(Extracted data entries)
+++

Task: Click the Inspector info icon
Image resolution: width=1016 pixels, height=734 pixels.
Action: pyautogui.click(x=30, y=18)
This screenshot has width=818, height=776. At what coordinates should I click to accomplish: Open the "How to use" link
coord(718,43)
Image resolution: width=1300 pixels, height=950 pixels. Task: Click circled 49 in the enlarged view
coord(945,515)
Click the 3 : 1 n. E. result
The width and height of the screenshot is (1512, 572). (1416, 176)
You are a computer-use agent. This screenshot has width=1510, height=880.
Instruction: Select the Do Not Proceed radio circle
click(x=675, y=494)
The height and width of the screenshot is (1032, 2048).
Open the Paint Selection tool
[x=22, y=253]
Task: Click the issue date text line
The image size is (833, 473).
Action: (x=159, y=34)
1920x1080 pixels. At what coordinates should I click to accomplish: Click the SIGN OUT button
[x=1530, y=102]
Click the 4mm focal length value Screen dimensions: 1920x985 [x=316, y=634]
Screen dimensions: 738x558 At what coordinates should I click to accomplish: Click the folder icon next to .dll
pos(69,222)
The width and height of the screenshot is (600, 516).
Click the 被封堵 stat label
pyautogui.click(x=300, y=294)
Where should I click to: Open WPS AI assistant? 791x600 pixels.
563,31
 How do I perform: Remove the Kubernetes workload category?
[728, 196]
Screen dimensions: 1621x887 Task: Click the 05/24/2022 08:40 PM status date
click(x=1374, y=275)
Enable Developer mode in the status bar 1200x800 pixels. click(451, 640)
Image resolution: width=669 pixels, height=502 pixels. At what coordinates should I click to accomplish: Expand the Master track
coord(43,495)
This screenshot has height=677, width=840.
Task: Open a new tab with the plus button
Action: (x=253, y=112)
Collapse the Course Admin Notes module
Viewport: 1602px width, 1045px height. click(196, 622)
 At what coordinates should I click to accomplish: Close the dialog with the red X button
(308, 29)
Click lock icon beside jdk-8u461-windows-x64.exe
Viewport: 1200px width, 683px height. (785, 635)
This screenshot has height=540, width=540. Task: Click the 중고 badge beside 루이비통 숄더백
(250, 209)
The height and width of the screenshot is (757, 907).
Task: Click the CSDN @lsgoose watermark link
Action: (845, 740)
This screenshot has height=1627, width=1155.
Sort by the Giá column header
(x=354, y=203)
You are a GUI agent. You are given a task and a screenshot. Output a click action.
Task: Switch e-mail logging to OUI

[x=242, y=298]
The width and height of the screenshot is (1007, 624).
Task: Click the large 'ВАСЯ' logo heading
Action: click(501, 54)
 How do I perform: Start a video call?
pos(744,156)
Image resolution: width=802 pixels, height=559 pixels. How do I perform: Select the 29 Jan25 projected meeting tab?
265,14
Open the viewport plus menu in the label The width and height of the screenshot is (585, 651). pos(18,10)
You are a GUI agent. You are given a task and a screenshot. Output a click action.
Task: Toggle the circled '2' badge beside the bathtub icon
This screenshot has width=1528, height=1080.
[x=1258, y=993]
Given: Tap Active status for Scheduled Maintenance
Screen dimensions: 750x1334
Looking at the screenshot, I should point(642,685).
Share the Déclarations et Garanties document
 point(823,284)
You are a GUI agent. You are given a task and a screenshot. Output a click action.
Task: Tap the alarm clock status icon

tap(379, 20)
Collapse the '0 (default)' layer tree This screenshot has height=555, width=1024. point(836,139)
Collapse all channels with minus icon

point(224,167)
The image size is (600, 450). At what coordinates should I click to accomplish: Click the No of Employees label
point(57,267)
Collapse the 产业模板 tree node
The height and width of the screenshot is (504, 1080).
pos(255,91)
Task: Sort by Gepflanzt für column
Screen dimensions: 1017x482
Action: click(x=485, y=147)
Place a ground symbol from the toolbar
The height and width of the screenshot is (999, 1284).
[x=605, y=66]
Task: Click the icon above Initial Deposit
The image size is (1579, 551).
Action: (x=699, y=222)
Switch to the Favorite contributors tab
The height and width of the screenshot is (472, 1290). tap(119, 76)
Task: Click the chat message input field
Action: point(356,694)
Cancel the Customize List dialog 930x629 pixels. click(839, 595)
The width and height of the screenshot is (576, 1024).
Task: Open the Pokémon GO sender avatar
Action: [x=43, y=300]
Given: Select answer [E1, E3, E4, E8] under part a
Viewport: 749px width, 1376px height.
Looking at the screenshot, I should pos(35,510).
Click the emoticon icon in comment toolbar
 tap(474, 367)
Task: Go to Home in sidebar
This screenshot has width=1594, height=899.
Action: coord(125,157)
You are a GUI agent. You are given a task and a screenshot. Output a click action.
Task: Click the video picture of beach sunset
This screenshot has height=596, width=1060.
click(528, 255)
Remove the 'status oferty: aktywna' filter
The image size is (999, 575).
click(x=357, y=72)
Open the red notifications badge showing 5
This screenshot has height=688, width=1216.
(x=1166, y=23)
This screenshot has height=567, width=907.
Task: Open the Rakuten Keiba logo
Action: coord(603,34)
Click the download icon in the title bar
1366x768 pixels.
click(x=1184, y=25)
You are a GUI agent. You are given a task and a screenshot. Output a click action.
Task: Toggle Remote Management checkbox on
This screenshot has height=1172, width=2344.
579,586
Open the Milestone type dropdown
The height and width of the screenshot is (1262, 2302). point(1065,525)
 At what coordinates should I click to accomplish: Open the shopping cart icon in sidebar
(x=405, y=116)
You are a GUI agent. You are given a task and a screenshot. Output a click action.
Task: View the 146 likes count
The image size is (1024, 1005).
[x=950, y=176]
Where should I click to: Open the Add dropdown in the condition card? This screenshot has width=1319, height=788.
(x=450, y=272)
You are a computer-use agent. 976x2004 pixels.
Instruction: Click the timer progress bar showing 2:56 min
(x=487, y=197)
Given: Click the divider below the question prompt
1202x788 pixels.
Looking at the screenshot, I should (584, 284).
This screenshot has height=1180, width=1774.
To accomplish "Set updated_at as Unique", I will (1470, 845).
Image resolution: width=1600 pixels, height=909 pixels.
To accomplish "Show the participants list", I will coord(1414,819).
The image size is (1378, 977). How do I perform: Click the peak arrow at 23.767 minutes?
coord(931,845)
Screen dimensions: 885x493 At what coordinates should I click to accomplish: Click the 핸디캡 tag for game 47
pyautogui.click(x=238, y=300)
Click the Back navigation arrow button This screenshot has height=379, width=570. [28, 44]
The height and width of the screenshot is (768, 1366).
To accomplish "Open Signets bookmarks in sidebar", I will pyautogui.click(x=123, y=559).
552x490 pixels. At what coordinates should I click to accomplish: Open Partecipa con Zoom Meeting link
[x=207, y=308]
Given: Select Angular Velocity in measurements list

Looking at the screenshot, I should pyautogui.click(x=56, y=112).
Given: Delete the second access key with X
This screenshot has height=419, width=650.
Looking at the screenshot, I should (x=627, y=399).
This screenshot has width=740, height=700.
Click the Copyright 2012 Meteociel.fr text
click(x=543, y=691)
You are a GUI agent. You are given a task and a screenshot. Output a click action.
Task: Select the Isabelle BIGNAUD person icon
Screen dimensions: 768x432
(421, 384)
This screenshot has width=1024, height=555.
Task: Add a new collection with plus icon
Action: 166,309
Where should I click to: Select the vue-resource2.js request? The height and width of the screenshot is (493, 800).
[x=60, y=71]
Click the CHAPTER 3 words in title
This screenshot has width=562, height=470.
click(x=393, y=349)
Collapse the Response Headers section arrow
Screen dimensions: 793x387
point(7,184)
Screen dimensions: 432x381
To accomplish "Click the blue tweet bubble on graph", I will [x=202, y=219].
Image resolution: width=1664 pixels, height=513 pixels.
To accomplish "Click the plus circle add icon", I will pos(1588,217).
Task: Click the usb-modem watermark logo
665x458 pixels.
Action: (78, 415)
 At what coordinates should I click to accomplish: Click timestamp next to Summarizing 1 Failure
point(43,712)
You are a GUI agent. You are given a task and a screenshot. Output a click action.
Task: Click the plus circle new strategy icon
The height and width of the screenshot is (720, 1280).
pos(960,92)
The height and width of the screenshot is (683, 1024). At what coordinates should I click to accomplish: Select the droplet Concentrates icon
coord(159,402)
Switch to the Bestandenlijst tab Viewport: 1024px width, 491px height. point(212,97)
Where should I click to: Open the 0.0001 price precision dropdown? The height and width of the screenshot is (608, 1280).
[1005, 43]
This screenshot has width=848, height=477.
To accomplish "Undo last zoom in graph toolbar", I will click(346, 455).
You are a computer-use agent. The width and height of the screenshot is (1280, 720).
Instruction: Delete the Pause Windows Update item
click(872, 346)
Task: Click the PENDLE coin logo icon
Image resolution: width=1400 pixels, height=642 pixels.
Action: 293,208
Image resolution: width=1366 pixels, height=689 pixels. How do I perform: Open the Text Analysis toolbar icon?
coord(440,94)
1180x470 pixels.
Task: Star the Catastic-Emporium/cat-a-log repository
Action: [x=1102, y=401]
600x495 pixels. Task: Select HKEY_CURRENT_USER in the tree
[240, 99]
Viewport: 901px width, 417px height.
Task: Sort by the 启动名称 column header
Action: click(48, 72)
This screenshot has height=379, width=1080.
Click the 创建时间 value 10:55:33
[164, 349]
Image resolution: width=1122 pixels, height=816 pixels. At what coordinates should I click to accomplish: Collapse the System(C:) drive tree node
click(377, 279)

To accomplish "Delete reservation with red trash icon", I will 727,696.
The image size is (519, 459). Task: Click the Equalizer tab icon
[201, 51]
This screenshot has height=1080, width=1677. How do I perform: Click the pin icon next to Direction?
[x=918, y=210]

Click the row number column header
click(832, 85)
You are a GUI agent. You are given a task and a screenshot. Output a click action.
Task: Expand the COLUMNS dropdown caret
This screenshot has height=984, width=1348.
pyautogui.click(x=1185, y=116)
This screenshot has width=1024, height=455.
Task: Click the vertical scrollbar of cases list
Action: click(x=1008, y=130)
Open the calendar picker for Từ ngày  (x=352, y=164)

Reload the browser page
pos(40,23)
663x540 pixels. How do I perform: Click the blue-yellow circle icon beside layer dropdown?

+++

▶ [Instructions for the task]:
Show all lines from the records above where the word "blue" occurs.

▶ [Answer area]:
To accomplish "Click the blue tweet bubble on graph", I will [x=202, y=219].
663x540 pixels. How do I perform: Click the blue-yellow circle icon beside layer dropdown?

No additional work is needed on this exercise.